** Opening Information shown block **

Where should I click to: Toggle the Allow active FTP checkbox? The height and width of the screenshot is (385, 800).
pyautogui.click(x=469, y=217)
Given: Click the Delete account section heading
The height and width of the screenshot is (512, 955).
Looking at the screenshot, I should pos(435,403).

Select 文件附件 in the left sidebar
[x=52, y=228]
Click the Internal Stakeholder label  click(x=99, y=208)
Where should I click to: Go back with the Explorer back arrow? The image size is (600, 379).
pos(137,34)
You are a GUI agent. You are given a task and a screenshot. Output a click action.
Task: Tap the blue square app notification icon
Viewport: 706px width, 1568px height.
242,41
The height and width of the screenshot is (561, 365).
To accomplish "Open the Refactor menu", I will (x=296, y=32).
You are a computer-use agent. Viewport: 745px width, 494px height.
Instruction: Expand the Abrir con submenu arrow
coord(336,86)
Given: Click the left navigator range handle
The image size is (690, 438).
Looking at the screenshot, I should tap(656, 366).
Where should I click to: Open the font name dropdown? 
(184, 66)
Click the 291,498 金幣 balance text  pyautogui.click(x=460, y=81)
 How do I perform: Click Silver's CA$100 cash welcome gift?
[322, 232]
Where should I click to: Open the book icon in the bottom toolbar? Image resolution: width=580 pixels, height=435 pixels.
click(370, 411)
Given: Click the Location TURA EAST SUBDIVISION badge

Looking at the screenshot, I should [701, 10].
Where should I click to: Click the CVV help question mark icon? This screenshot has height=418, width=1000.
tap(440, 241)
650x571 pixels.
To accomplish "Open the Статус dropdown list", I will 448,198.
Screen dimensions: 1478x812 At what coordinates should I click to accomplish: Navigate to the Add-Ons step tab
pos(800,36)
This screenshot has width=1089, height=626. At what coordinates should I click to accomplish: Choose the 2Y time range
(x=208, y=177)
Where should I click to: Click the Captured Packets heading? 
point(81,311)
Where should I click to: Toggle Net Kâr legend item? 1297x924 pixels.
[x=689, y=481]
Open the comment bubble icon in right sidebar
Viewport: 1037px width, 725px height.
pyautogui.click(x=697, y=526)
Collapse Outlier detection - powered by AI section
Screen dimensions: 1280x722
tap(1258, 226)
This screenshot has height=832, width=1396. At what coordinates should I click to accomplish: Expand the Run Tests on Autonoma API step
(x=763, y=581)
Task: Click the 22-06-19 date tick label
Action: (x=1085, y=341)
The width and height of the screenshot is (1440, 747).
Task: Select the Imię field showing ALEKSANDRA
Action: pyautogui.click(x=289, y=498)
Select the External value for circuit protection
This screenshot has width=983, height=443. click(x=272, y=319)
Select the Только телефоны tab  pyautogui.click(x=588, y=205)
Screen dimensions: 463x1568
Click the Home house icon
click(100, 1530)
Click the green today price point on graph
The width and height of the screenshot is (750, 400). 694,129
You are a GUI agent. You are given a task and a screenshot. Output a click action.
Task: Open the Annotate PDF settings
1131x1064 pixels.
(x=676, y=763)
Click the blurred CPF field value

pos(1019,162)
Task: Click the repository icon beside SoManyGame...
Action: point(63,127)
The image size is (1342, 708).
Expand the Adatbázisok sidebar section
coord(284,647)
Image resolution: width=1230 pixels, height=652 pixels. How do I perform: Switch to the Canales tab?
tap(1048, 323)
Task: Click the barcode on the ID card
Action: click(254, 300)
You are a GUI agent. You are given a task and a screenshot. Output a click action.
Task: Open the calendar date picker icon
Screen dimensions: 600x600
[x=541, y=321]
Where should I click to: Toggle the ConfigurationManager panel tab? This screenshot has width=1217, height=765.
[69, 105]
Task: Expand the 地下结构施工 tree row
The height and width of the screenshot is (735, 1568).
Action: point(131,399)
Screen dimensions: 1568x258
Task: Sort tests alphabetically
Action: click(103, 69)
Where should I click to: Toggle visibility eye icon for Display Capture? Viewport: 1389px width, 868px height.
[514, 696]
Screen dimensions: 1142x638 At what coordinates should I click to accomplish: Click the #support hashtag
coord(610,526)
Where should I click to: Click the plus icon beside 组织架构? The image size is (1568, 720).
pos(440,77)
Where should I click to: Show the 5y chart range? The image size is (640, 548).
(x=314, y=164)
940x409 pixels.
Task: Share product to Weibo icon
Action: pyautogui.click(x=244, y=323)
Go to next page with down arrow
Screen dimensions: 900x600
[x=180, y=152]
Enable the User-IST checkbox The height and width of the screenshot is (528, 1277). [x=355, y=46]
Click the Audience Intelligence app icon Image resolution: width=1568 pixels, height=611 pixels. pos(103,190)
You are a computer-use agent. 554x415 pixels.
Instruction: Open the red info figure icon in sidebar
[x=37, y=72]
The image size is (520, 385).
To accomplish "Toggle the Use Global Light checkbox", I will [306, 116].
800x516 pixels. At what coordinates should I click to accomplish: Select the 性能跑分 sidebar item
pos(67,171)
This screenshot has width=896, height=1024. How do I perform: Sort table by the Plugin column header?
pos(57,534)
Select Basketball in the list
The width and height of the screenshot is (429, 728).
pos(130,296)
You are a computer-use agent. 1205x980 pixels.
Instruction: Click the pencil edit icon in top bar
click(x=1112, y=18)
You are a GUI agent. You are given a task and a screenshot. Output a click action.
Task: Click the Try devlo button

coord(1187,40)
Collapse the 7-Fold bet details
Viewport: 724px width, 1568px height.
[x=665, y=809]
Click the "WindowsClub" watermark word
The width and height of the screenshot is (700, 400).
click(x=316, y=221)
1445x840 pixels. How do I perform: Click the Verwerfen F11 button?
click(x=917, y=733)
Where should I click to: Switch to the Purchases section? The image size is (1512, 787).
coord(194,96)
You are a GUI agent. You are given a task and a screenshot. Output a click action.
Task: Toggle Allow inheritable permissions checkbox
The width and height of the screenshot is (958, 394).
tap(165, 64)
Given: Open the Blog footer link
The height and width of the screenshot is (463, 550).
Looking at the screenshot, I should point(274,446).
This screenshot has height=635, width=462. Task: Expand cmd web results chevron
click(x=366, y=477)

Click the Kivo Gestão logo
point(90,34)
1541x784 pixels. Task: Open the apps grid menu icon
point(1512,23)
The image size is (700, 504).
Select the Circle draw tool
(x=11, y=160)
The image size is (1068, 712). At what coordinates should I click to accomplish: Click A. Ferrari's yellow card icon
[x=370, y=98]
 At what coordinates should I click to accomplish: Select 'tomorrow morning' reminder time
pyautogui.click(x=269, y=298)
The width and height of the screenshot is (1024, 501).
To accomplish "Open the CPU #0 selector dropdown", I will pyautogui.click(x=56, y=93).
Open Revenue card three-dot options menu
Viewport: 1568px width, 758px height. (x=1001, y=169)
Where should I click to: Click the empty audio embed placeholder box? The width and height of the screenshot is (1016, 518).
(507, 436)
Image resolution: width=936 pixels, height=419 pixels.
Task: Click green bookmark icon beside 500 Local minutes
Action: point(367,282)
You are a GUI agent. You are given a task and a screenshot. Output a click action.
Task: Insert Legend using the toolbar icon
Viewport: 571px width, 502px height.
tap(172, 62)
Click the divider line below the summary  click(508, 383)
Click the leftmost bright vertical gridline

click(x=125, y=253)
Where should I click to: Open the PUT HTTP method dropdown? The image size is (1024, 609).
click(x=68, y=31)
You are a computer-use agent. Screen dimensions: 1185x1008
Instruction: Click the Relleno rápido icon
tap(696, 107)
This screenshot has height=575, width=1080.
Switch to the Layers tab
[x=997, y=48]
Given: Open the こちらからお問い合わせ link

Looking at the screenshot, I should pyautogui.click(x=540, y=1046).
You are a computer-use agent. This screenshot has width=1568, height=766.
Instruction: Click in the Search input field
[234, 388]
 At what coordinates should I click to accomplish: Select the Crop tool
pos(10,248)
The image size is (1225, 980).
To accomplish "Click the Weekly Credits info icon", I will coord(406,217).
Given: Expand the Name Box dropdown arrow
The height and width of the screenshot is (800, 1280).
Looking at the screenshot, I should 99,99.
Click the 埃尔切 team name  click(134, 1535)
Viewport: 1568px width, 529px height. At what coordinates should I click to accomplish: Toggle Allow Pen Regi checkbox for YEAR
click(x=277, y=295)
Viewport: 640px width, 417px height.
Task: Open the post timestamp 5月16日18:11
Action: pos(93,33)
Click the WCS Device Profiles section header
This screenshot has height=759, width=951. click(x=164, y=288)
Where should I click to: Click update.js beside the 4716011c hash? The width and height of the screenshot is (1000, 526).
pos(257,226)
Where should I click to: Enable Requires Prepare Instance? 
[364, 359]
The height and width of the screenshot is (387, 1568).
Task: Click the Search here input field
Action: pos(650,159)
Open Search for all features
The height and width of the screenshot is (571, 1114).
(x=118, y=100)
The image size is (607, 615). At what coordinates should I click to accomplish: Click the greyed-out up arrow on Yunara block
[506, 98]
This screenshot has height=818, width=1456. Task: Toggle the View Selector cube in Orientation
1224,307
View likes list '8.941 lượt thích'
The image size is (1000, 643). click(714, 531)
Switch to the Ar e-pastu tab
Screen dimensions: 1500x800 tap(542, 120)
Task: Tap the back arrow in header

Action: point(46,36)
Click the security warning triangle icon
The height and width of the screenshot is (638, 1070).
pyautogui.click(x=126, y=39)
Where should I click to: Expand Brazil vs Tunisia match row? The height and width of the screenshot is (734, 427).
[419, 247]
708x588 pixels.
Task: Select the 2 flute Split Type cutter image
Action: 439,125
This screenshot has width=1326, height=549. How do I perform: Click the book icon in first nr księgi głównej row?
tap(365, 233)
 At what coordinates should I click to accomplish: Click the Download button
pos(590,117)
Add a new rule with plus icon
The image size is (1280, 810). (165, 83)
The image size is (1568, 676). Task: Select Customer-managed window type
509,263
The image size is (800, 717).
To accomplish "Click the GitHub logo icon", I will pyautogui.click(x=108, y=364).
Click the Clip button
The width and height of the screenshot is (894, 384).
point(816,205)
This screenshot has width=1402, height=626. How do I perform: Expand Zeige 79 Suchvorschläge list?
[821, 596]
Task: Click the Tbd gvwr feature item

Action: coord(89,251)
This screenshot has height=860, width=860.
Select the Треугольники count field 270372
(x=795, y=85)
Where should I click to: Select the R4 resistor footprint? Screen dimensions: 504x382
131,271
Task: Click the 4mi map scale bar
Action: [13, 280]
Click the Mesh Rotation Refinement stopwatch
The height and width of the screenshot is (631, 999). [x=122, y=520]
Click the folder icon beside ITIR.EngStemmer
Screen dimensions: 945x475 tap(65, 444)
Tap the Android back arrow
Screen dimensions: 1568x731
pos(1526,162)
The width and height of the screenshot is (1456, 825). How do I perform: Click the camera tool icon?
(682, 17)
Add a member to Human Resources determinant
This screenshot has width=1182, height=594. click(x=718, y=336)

** Closing Information shown block **

→ Goal of the exercise
Return every line above in which the string "computer" occurs.

→ Answer to the exercise
You are a computer-use agent. Viewport: 745px width, 494px height.
You are a computer-use agent. 554x415 pixels.
You are a computer-use agent. 1205x980 pixels.
You are a computer-use agent. Screen dimensions: 1185x1008
You are a computer-use agent. This screenshot has width=1568, height=766.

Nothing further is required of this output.